The recommended time between doses has also changed. ATAGI now recommend an interval of 4-8 weeks between doses, down from the regular 12 that they had previously advised. This is so more people can achieve maximum immunity more quickly.
What are the risks?
The first thing you need to do when considering a vaccine is to speak to your GP. They will be able to advise on your individual risk profile based on previous or ongoing health conditions.
They will then be able to let you know when and where you can get a vaccine at your earliest convenience. More community pharmacies and mass vaccination hubs are opening up and ready to vaccinate each week and even if you’ve already tried to get a vaccine and nothing was available, it’s worth checking back regularly to see if that has changed.
ATAGI want people to be aware of the risks of AstraZeneca. An information release from the government’s immunisation advice group states that there is a link between the AstraZeneca COVID-19 vaccine and a rare condition called thrombosis with thrombocytopenia syndrome (TTS).
It’s a condition that appears to be more common in younger adults, hence why they were initially reluctant to include younger people in the AstraZeneca rollout.
The condition causes ‘thrombosis’ or blood clotting and ‘thrombocytopenia’ which is low blood platelet counts. It is different from general clotting disorders such as deep vein thrombosis or pulmonary embolism. TTS can occur in different parts of the body, including the brain and in the abdomen.

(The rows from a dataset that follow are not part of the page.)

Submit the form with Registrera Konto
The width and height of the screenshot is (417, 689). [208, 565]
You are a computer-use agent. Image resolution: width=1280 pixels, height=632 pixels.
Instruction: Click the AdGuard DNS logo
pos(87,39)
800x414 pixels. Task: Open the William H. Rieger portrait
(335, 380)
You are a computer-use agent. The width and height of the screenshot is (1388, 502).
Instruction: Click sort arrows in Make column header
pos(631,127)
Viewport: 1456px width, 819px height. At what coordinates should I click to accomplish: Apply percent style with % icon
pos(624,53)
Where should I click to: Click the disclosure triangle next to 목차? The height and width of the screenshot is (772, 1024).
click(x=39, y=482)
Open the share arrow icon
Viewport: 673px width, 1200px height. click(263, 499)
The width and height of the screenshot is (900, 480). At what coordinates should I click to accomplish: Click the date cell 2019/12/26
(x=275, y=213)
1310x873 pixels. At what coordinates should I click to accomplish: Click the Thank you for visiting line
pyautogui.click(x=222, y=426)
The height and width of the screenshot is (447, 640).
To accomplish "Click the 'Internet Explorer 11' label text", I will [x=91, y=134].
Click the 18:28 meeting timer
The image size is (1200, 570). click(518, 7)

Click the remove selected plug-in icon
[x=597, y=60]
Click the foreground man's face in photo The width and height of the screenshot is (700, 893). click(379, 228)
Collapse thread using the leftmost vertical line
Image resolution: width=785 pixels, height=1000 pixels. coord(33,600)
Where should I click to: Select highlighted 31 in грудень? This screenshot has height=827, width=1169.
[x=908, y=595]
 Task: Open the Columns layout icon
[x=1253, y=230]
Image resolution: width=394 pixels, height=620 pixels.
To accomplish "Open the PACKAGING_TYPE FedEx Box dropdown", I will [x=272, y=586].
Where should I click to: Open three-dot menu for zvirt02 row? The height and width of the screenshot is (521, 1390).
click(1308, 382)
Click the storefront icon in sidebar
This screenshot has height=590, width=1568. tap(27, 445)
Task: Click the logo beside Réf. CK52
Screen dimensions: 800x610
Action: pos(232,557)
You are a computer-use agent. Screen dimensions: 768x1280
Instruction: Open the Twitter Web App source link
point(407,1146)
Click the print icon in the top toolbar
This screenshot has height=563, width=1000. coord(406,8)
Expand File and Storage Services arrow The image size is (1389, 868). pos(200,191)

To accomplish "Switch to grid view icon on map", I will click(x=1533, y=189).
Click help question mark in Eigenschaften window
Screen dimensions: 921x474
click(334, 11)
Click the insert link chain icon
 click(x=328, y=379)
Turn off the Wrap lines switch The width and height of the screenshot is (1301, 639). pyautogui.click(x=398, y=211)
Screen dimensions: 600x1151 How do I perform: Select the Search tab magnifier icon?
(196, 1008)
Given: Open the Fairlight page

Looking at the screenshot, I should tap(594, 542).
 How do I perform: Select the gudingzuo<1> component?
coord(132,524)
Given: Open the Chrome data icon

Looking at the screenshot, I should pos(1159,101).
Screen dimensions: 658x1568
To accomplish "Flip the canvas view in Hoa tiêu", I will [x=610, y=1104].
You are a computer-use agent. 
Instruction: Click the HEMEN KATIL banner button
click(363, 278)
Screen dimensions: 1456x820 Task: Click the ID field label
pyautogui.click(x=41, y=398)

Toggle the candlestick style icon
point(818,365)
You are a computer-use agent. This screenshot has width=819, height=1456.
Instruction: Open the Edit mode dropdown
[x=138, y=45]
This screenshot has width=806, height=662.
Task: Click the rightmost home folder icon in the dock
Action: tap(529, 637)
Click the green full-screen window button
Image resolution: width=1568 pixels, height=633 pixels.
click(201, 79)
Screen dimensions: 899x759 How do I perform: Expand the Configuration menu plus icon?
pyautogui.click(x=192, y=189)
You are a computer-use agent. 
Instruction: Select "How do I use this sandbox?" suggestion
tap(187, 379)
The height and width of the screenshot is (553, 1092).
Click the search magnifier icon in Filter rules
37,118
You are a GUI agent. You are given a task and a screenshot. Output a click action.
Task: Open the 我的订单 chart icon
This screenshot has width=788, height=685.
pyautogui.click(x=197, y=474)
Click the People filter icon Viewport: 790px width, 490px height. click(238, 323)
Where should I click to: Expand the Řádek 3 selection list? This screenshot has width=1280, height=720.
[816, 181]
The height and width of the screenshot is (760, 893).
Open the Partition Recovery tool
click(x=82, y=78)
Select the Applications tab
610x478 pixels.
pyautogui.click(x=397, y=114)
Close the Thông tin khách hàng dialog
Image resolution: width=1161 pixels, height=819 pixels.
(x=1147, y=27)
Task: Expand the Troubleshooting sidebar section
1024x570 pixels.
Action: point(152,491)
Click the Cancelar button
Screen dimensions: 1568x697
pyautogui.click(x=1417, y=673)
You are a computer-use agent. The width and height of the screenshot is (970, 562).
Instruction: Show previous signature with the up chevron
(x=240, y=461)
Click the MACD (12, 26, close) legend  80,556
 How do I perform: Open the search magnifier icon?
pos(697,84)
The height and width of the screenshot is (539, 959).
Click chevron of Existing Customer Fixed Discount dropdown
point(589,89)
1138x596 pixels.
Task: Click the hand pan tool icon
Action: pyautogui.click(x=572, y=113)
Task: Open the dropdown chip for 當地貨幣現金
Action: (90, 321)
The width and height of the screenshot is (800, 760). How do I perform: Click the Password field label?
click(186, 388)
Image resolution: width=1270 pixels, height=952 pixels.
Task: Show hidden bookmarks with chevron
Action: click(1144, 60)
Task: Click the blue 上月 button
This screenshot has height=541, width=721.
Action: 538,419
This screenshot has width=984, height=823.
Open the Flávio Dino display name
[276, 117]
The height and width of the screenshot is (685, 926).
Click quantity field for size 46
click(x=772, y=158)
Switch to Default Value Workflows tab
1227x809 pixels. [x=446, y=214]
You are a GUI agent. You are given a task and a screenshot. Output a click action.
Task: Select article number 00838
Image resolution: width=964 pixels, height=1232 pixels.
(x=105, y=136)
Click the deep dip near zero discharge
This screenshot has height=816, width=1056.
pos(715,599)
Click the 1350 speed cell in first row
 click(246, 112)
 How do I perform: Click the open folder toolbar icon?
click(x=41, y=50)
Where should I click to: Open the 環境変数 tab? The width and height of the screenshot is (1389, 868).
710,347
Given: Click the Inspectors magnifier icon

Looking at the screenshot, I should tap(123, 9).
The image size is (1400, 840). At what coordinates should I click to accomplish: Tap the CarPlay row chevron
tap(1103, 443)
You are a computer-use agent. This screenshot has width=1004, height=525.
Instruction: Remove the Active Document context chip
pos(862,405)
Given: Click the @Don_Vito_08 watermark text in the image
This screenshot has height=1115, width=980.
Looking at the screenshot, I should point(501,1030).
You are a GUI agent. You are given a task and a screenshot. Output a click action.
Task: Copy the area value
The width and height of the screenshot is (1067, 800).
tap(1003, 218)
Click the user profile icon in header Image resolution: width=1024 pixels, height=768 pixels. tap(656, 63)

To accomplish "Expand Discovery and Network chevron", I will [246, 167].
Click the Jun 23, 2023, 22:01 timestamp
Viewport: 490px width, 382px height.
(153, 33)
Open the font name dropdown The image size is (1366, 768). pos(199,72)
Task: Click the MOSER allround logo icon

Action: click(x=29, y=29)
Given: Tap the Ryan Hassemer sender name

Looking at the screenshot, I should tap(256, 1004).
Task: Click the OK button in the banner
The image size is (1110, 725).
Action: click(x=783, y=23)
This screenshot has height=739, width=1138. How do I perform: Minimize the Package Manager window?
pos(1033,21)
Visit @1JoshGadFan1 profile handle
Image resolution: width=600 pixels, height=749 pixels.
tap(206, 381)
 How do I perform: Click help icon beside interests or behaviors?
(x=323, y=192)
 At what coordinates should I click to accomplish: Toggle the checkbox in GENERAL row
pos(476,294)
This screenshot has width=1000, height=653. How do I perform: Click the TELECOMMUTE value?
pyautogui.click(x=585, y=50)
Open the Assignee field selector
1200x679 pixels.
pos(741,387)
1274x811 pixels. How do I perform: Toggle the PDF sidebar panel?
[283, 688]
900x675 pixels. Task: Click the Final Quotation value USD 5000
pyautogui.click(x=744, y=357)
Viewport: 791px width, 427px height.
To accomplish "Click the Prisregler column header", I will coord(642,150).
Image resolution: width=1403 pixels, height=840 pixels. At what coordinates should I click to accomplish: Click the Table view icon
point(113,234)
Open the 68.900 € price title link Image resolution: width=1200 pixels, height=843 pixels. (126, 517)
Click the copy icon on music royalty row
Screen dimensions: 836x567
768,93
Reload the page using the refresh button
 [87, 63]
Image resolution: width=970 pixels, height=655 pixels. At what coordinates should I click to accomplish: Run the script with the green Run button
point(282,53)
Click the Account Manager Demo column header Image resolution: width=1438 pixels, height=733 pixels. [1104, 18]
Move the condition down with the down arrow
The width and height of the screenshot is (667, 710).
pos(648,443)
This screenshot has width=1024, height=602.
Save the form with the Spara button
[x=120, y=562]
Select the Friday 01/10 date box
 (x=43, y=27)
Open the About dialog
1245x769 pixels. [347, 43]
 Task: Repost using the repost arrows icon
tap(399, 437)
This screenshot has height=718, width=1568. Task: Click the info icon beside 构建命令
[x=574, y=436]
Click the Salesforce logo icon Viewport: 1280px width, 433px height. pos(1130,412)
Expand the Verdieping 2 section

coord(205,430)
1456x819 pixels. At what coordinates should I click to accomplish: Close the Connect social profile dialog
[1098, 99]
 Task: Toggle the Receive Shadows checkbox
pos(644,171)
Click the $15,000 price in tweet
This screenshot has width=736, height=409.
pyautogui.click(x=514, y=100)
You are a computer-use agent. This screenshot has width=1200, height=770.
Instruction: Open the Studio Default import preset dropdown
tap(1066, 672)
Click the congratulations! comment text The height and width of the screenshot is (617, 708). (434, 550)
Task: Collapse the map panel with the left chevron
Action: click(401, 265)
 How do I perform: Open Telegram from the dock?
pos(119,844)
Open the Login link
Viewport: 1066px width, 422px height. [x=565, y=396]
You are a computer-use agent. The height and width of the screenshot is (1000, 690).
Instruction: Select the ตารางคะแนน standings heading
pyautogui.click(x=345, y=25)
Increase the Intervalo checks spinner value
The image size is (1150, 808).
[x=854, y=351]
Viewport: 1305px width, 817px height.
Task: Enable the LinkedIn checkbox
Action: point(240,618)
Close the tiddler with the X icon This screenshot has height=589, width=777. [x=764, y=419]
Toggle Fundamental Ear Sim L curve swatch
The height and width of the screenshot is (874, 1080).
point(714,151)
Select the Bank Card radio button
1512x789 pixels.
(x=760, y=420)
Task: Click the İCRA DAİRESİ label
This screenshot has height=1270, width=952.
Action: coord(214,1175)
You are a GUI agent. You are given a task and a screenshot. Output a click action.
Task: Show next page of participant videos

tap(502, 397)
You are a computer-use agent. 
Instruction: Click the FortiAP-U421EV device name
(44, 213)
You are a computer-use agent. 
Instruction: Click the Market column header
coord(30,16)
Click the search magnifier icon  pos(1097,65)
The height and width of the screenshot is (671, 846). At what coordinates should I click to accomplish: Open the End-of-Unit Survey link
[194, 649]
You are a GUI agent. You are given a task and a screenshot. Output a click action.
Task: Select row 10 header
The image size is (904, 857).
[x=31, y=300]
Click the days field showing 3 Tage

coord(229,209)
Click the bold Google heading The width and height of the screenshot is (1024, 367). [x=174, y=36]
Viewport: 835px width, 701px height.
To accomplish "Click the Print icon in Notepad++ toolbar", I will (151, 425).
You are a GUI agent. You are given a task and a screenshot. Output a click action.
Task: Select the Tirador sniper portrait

The condition occurs around 4 to 42 days after vaccination with COVID-19 Vaccine AstraZeneca yet ATAGI say it’s rare and affects 1-2 people per 100,000, although this is thought to be higher for people under the age of 60.
In May, we had given out 2.1 million doses of the AstraZeneca vaccine and only 24 cases of TTS had been reported. Only one of those 24 TTS cases were fatal.
ATAGI definitively say that the benefits of AstraZeneca outweigh the risks. If you’ve yet to get a vaccine, speak with your GP and think about the benefits that getting vaccinated would bring you and those around you.
Australians aren’t usually people to shy away from risks. We live in a country with 21 of the world’s 25 most deadly snakes and hardly ever think about it. We get in the water as frequently as we can even though we know there is a chance of being eaten or stung by something lethal. It’s all part and parcel of the Aussie experience and so too should getting vaccinated.